Author :Elizabeth West Release :2012 Genre :Santa Fe (N.M.) Kind :eBook Book Rating :766/5 ( reviews)
Download or read book Santa Fe written by Elizabeth West. This book was released on 2012. Available in PDF, EPUB and Kindle. Book excerpt: This question-and-answer book contains 400 reminders of what is known and what is sometimes forgotten or misunderstood about a city that was founded more than 400 years ago. Not a traditional history book, this group of questions is presented in an apparently random order, and the answers occasionally meander off topic, as if part of a casual conversation.
Author :Chris Wilson Release :1997 Genre :Architecture Kind :eBook Book Rating :469/5 ( reviews)

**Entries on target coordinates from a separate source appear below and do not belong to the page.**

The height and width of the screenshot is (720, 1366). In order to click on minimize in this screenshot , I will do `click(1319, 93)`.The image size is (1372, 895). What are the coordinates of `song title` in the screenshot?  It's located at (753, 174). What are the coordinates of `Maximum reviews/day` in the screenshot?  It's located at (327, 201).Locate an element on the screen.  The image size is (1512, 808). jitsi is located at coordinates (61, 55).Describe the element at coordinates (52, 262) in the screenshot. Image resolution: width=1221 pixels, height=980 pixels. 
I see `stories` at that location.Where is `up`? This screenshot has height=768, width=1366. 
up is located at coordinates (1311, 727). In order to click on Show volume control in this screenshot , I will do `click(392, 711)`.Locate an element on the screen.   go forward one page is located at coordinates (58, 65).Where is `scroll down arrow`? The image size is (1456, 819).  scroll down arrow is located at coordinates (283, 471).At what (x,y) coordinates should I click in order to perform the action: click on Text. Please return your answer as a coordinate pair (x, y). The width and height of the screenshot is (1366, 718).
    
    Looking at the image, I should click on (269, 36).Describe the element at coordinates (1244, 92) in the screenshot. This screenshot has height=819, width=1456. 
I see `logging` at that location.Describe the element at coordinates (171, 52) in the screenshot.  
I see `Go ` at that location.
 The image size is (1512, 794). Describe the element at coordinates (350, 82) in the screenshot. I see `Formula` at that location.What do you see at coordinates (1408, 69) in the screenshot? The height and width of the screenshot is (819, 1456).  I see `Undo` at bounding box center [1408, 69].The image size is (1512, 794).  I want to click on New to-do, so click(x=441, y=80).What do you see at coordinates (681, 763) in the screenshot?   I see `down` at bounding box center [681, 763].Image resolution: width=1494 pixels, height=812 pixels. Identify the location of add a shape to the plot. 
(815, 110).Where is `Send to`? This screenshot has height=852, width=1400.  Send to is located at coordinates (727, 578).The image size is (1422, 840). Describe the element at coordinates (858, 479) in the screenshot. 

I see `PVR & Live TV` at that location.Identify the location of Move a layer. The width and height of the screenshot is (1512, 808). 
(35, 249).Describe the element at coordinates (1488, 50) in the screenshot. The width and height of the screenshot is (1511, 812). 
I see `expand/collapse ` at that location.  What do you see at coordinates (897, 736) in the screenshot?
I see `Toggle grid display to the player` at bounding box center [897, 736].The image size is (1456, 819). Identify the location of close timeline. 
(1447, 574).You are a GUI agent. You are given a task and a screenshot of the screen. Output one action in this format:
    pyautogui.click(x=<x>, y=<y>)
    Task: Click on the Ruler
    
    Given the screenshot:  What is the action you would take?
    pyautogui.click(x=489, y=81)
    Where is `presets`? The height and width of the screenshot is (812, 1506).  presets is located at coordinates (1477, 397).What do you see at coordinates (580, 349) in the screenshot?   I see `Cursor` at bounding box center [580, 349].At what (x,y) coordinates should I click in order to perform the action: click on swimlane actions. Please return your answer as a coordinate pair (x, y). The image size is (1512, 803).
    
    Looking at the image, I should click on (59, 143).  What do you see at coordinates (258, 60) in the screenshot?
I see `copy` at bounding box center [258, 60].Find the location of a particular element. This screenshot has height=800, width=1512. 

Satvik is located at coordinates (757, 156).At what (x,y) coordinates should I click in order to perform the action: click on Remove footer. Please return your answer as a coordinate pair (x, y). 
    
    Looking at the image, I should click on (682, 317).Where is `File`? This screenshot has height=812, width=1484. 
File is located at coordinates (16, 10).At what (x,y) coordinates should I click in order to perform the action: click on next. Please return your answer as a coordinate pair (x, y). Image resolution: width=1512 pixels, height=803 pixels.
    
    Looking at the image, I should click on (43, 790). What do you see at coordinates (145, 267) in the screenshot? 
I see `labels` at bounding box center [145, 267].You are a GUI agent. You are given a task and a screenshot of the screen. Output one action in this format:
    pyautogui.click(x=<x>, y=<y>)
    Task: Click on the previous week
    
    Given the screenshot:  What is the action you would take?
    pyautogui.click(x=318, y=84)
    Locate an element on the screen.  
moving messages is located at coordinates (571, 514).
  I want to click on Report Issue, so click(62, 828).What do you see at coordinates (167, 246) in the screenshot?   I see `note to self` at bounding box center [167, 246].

Download or read book The Myth of Santa Fe written by Chris Wilson. This book was released on 1997. Available in PDF, EPUB and Kindle. Book excerpt: Debunks the great tourist myth, and explains how the Santa Fe architectural and design style, so popular with millions of visitors today, was consciously created by Anglos in the early 20th century.
Author :David L. Caffey Release :2007-09 Genre :Biography & Autobiography Kind :eBook Book Rating :042/5 ( reviews)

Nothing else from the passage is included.